Explain This is a question about understanding the range and domain of sin^(-1) and cos^(-1) functions and how to compare numbers. . The solving step is: Hey there, buddy! This problem looks a little fancy with those sin^(-1) and cos^(-1) signs, but we can totally figure it out! Think of it like a puzzle.

Step 1: Figure out where x can even live! Remember how sin and cos always give us answers between -1 and 1? Well, for their "backwards" functions (the sin^(-1) and cos^(-1) parts), the numbers inside them have to be between -1 and 1. If they're not, the function doesn't make sense!

For sin^(-1)(x/2): The x/2 part needs to be between -1 and 1. So, -1 ≤ x/2 ≤ 1. If we multiply everything by 2, we get -2 ≤ x ≤ 2. This is the first rule for x!
For cos^(-1)(x+1): The x+1 part also needs to be between -1 and 1. So, -1 ≤ x+1 ≤ 1. If we subtract 1 from everything, we get -2 ≤ x ≤ 0. This is the second rule for x!

For our x to work for both parts of the problem, it has to follow both rules. So, x must be a number that is between -2 and 2 and also between -2 and 0. The only way that works is if x is between -2 and 0 (including -2 and 0). So, x is in the range [-2, 0].

Step 2: Let's see what kind of angles these functions give us.

sin^(-1) always gives us angles between -90 degrees (-π/2 radians) and 90 degrees (π/2 radians).
cos^(-1) always gives us angles between 0 degrees (0 radians) and 180 degrees (π radians).

Now, let's look at our specific x range [-2, 0]:

For sin^(-1)(x/2): If x is in [-2, 0], then x/2 will be in [-1, 0]. This means sin^(-1)(x/2) will give us an angle that is between -90 degrees (-π/2) and 0 degrees (0). So, sin^(-1)(x/2) will be a negative number or zero.
For cos^(-1)(x+1): If x is in [-2, 0], then x+1 will be in [-1, 1]. This means cos^(-1)(x+1) will give us an angle that is between 0 degrees (0) and 180 degrees (π). So, cos^(-1)(x+1) will be a positive number or zero.

Step 3: Compare the angles! We need sin^(-1)(x/2) < cos^(-1)(x+1).

Let's think about the types of numbers we have:

The left side (sin^(-1)(x/2)) is either negative or zero.
The right side (cos^(-1)(x+1)) is either positive or zero.
What if x is any number in [-2, 0) (meaning x is between -2 and 0, but not including 0)? If x is negative (like -1, -0.5, etc.), then x/2 will also be negative. This makes sin^(-1)(x/2) a negative angle (like -30 degrees or -π/6).

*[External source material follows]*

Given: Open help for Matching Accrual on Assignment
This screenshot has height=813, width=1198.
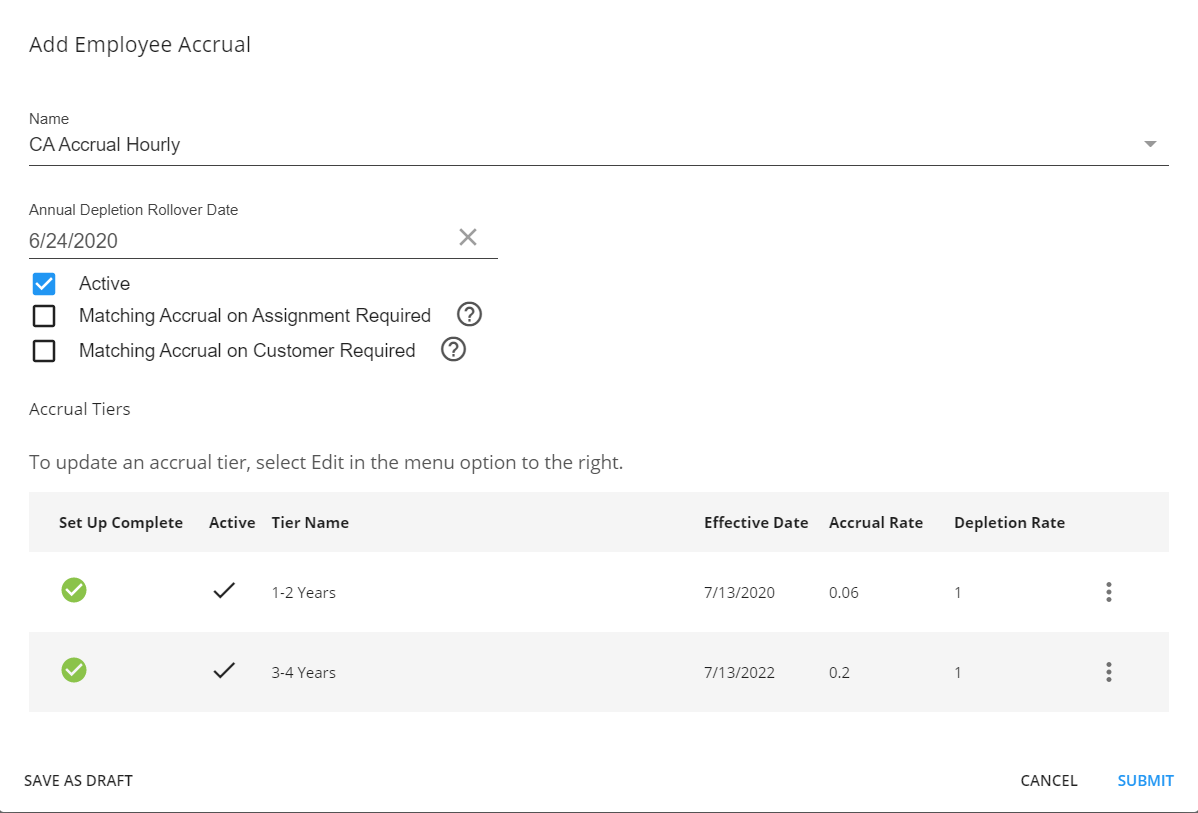Looking at the screenshot, I should click(469, 315).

For these same x values, x+1 will be between -1 and 1 (but not exactly 1). This makes cos^(-1)(x+1) a positive angle (like 90 degrees or π/2). A negative number is always less than a positive number! So, for all x in [-2, 0), the inequality holds true!
What happens exactly at x = 0? Let's plug in x=0: sin^(-1)(0/2) = sin^(-1)(0) = 0 cos^(-1)(0+1) = cos^(-1)(1) = 0 Now we have 0 < 0. Is zero less than zero? Nope, they are equal! So, x=0 is not part of our answer.

Step 4: Put it all together! The solution includes all numbers from -2 up to, but not including, 0. We write this as -2 ≤ x < 0.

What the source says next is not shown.